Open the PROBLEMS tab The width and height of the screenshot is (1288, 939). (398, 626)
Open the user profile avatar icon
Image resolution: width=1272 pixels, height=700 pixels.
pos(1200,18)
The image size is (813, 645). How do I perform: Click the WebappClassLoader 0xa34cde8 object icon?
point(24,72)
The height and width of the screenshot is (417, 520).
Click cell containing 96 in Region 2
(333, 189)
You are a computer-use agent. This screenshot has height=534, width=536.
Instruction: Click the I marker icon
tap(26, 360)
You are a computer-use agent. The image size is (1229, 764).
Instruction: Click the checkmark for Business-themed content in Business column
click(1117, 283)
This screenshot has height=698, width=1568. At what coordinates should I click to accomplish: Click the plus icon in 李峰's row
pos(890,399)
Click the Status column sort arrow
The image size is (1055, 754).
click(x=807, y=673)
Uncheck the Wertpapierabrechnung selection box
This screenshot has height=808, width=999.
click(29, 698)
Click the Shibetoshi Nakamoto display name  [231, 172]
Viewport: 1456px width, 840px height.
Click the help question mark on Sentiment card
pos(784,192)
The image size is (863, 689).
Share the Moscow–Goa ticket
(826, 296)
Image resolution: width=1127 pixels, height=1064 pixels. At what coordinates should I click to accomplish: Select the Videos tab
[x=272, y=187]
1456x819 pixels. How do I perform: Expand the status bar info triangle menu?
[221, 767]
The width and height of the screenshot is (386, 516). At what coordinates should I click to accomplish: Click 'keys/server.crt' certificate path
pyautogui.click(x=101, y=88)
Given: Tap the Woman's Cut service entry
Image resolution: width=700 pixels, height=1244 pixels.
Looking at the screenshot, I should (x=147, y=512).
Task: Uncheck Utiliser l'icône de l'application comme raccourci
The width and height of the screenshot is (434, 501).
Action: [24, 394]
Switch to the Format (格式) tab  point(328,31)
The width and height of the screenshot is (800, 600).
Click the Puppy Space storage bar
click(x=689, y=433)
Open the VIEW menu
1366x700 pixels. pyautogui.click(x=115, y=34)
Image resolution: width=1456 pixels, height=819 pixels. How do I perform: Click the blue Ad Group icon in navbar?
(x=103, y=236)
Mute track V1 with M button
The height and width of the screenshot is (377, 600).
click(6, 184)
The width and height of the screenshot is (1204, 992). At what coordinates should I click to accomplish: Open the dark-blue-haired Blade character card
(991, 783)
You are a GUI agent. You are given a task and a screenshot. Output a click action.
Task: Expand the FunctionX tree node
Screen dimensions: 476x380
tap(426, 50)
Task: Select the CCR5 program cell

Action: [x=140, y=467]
○ ○ ○
> [Written exercise] Reproduce all of the entries above word for word, with nothing added, dropped, or changed.

> [Output for this exercise]
Open the PROBLEMS tab The width and height of the screenshot is (1288, 939). (398, 626)
Open the user profile avatar icon
Image resolution: width=1272 pixels, height=700 pixels.
pos(1200,18)
The image size is (813, 645). How do I perform: Click the WebappClassLoader 0xa34cde8 object icon?
point(24,72)
The height and width of the screenshot is (417, 520).
Click cell containing 96 in Region 2
(333, 189)
You are a computer-use agent. This screenshot has height=534, width=536.
Instruction: Click the I marker icon
tap(26, 360)
You are a computer-use agent. The image size is (1229, 764).
Instruction: Click the checkmark for Business-themed content in Business column
click(1117, 283)
This screenshot has height=698, width=1568. At what coordinates should I click to accomplish: Click the plus icon in 李峰's row
pos(890,399)
Click the Status column sort arrow
The image size is (1055, 754).
click(x=807, y=673)
Uncheck the Wertpapierabrechnung selection box
This screenshot has height=808, width=999.
click(29, 698)
Click the Shibetoshi Nakamoto display name  [231, 172]
Viewport: 1456px width, 840px height.
Click the help question mark on Sentiment card
pos(784,192)
The image size is (863, 689).
Share the Moscow–Goa ticket
(826, 296)
Image resolution: width=1127 pixels, height=1064 pixels. At what coordinates should I click to accomplish: Select the Videos tab
[x=272, y=187]
1456x819 pixels. How do I perform: Expand the status bar info triangle menu?
[221, 767]
The width and height of the screenshot is (386, 516). At what coordinates should I click to accomplish: Click 'keys/server.crt' certificate path
pyautogui.click(x=101, y=88)
Given: Tap the Woman's Cut service entry
Image resolution: width=700 pixels, height=1244 pixels.
Looking at the screenshot, I should (x=147, y=512).
Task: Uncheck Utiliser l'icône de l'application comme raccourci
The width and height of the screenshot is (434, 501).
Action: [24, 394]
Switch to the Format (格式) tab  point(328,31)
The width and height of the screenshot is (800, 600).
Click the Puppy Space storage bar
click(x=689, y=433)
Open the VIEW menu
1366x700 pixels. pyautogui.click(x=115, y=34)
Image resolution: width=1456 pixels, height=819 pixels. How do I perform: Click the blue Ad Group icon in navbar?
(x=103, y=236)
Mute track V1 with M button
The height and width of the screenshot is (377, 600).
click(6, 184)
The width and height of the screenshot is (1204, 992). At what coordinates should I click to accomplish: Open the dark-blue-haired Blade character card
(991, 783)
You are a GUI agent. You are given a task and a screenshot. Output a click action.
Task: Expand the FunctionX tree node
Screen dimensions: 476x380
tap(426, 50)
Task: Select the CCR5 program cell

Action: [x=140, y=467]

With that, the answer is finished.